- EXERCISE
Copy the material from the line with "250x141 pixels. How" to the line with "(x=879, y=78)", swapping every "Instruction" for "Step" and keeping everything else the same.

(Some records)
***

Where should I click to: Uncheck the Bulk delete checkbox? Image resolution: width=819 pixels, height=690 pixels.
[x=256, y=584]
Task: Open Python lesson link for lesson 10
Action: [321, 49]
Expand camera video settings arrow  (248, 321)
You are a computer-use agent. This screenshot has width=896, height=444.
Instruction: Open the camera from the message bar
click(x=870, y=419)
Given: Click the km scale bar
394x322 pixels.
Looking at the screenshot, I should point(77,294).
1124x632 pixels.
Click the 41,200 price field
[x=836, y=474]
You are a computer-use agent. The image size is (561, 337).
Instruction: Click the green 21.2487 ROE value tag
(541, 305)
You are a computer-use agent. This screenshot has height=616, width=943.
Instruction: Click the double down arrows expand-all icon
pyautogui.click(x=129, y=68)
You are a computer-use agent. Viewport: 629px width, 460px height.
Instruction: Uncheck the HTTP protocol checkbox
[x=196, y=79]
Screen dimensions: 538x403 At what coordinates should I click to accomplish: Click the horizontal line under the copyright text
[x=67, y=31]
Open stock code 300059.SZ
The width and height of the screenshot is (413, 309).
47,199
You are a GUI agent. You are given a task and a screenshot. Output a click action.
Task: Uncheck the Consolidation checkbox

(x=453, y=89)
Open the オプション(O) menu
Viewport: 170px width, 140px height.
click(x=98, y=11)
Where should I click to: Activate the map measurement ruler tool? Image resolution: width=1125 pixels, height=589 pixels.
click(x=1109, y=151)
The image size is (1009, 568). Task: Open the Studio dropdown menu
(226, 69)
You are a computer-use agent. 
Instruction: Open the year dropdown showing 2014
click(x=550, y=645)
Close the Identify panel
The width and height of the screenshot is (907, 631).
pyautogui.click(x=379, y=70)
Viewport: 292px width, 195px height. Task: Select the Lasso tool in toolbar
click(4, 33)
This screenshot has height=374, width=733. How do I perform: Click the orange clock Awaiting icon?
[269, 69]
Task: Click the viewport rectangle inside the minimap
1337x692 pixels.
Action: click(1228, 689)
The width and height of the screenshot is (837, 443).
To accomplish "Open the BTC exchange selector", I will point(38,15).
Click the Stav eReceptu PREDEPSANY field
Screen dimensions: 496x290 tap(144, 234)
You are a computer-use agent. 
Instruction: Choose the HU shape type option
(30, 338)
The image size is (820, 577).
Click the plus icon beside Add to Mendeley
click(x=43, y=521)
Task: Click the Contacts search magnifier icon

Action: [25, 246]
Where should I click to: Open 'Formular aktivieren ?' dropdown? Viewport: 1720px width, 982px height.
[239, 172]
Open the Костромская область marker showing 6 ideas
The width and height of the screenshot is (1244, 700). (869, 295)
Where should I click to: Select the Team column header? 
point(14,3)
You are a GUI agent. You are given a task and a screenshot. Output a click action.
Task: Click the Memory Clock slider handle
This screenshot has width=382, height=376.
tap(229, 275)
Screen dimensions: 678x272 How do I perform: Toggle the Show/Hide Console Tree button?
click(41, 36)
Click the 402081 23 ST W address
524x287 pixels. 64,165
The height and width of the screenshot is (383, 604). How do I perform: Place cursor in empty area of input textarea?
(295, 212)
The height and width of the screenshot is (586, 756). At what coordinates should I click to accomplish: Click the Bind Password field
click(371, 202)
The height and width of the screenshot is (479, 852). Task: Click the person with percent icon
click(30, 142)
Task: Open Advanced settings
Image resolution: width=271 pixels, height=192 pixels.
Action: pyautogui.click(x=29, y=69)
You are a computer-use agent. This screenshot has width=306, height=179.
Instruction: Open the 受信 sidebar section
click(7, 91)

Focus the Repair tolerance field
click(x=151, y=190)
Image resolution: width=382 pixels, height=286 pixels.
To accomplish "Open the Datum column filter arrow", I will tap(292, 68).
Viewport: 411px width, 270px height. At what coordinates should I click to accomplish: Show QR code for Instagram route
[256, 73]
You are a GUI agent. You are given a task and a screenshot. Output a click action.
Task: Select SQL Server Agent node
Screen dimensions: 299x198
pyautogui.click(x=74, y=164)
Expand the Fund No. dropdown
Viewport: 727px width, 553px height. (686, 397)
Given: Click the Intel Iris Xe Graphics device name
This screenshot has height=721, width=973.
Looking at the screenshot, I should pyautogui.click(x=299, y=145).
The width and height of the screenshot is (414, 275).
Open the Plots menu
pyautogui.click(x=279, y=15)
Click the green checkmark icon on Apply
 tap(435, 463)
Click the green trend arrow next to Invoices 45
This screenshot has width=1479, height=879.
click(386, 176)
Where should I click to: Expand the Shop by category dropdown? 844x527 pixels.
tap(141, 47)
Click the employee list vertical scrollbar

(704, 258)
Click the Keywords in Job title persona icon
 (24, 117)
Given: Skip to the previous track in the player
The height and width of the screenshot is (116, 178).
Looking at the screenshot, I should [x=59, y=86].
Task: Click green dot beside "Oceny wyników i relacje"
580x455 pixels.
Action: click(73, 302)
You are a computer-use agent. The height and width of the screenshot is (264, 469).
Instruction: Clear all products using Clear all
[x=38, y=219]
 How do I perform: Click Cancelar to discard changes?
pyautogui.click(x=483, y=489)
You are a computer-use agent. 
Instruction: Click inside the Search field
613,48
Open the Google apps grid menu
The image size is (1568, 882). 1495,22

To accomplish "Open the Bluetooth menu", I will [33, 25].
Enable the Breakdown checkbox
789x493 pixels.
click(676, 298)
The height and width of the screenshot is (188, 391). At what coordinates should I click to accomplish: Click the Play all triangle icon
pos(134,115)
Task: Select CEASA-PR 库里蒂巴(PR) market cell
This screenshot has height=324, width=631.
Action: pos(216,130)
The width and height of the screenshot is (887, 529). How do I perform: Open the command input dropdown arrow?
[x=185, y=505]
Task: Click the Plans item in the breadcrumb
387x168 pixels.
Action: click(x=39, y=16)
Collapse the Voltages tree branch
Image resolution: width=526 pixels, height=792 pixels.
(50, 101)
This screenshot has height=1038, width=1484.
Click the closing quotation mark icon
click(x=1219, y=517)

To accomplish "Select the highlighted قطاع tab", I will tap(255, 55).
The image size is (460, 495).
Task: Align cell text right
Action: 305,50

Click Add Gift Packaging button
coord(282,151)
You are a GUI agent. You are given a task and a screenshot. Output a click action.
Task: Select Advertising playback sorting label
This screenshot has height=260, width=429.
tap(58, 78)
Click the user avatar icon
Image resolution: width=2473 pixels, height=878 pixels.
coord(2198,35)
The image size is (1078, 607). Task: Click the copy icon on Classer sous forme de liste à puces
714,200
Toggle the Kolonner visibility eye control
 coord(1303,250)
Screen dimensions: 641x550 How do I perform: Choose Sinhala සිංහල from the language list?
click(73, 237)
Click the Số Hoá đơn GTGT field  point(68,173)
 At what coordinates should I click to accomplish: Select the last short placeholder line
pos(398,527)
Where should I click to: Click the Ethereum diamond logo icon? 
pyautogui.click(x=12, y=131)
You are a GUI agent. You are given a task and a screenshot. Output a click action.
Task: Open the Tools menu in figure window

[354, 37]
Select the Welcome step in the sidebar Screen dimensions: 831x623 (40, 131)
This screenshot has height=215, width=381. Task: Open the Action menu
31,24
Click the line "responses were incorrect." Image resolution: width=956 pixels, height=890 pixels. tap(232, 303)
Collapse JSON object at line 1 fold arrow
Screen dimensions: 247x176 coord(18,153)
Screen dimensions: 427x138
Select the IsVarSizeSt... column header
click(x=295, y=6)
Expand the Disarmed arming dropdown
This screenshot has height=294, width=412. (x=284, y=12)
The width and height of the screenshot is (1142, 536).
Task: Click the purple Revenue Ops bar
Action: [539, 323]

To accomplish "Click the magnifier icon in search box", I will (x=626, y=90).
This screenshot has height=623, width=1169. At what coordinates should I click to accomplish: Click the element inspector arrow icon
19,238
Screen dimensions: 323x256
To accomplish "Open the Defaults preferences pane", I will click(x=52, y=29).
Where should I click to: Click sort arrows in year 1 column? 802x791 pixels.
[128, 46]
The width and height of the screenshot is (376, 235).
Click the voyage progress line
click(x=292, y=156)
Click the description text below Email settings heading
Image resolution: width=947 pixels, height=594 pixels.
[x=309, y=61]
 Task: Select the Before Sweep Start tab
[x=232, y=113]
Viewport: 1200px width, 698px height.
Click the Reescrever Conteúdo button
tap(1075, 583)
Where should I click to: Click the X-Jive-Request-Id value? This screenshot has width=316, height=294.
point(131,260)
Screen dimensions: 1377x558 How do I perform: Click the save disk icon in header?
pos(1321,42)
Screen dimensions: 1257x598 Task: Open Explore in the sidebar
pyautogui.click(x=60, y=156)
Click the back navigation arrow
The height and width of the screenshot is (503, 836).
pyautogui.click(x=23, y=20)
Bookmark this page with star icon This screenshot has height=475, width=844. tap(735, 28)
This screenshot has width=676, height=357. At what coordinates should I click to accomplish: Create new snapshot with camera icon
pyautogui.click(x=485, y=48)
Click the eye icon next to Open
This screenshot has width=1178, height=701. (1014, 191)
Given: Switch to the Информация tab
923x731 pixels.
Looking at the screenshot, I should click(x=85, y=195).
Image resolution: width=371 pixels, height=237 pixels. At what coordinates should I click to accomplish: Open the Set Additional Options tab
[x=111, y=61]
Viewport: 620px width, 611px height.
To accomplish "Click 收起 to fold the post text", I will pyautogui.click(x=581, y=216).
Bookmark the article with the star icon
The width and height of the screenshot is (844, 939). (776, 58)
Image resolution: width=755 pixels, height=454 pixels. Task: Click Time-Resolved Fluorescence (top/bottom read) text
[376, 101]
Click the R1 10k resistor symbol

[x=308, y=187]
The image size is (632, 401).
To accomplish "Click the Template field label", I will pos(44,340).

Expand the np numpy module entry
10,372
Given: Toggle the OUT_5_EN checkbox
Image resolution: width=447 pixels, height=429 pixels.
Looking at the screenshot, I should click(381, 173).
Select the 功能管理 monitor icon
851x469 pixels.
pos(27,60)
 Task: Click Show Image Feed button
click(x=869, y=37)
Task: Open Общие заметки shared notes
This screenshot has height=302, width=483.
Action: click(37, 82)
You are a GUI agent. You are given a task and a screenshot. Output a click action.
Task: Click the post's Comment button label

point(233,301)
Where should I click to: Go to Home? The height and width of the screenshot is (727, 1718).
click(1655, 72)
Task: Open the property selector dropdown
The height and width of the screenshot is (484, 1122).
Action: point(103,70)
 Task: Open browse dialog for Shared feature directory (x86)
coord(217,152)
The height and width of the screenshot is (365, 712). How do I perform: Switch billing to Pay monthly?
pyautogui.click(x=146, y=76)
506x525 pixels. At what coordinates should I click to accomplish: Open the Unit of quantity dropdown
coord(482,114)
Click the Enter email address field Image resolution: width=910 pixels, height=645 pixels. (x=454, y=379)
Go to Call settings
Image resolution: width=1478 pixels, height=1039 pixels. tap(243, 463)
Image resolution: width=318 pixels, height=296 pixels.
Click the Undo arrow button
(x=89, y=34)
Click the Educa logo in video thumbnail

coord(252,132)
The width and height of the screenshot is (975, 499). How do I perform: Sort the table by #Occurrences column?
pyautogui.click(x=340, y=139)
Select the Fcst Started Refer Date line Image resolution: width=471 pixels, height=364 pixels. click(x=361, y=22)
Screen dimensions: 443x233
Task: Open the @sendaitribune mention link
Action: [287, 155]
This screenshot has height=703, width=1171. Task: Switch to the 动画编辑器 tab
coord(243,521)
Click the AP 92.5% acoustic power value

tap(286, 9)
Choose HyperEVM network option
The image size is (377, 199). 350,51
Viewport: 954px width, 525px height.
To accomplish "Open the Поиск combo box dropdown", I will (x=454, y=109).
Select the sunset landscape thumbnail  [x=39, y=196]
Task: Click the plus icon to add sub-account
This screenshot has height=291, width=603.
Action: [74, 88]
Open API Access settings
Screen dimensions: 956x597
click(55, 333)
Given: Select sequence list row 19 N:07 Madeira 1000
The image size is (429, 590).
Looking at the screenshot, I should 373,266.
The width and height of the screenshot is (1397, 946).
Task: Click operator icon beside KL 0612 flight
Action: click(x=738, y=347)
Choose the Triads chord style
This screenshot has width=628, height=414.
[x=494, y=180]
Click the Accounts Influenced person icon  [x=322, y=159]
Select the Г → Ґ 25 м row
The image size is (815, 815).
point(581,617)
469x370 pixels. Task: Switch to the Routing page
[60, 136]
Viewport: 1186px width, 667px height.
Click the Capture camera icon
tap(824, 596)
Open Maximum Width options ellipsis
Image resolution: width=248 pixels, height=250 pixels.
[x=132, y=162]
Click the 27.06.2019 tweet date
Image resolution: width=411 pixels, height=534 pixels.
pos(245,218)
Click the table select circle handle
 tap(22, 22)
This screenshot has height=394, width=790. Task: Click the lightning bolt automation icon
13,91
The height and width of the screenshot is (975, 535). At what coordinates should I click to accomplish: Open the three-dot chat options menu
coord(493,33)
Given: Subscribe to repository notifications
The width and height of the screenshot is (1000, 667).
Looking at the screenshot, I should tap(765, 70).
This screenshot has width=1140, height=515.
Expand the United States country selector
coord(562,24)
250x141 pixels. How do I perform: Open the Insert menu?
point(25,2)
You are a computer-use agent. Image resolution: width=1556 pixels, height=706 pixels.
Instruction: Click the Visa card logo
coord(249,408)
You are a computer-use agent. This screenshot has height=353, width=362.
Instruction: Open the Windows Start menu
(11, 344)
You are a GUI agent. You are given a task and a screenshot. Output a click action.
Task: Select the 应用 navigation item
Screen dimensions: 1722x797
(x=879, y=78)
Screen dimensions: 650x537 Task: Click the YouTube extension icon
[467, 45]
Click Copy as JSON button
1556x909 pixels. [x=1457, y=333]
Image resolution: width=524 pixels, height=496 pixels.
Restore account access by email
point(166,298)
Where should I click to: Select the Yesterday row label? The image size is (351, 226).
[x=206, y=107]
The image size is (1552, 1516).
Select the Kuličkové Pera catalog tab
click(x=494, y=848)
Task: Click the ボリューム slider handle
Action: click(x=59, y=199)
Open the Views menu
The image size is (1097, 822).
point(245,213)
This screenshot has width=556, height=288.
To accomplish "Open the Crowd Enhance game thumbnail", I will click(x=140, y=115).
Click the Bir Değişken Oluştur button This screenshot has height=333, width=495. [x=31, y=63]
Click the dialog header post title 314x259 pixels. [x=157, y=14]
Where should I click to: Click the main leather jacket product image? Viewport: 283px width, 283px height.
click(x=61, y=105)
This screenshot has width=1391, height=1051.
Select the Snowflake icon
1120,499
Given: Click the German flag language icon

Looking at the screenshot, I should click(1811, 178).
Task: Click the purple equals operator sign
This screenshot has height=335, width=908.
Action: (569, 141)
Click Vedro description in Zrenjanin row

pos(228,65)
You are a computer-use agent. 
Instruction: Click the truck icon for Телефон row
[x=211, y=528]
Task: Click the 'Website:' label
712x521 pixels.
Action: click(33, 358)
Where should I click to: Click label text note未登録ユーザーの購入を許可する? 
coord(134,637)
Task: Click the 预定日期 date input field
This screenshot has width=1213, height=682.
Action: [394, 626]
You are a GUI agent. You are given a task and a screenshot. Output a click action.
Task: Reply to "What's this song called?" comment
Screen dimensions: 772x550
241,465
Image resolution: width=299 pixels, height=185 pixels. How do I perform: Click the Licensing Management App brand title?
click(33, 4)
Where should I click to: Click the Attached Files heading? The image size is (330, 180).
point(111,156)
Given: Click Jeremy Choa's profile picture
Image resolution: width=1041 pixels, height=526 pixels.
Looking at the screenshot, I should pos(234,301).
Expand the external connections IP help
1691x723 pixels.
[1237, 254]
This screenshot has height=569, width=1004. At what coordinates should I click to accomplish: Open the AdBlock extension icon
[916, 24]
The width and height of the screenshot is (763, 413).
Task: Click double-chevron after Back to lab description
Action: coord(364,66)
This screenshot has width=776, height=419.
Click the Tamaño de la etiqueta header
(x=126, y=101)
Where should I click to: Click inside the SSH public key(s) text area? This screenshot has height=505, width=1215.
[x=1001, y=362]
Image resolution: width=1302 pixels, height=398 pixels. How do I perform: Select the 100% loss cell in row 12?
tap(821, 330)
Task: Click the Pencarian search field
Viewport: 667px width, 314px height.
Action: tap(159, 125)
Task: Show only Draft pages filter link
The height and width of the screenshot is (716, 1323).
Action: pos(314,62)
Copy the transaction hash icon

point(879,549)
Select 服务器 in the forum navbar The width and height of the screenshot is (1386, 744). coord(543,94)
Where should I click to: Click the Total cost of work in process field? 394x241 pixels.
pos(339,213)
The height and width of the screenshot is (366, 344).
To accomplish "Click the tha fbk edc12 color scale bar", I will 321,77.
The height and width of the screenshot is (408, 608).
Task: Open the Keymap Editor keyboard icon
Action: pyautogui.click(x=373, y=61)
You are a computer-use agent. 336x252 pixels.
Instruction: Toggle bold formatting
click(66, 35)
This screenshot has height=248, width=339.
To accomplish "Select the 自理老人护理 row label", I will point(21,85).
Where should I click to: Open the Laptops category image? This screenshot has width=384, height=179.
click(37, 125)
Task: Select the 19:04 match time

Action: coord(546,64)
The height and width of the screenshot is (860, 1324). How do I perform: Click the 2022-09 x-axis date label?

***

- REPLY TO THE TASK
250x141 pixels. How do I perform: Open the Insert menu?
point(25,2)
You are a computer-use agent. Image resolution: width=1556 pixels, height=706 pixels.
Step: Click the Visa card logo
coord(249,408)
You are a computer-use agent. This screenshot has height=353, width=362.
Step: Open the Windows Start menu
(11, 344)
You are a GUI agent. You are given a task and a screenshot. Output a click action.
Task: Select the 应用 navigation item
Screen dimensions: 1722x797
(x=879, y=78)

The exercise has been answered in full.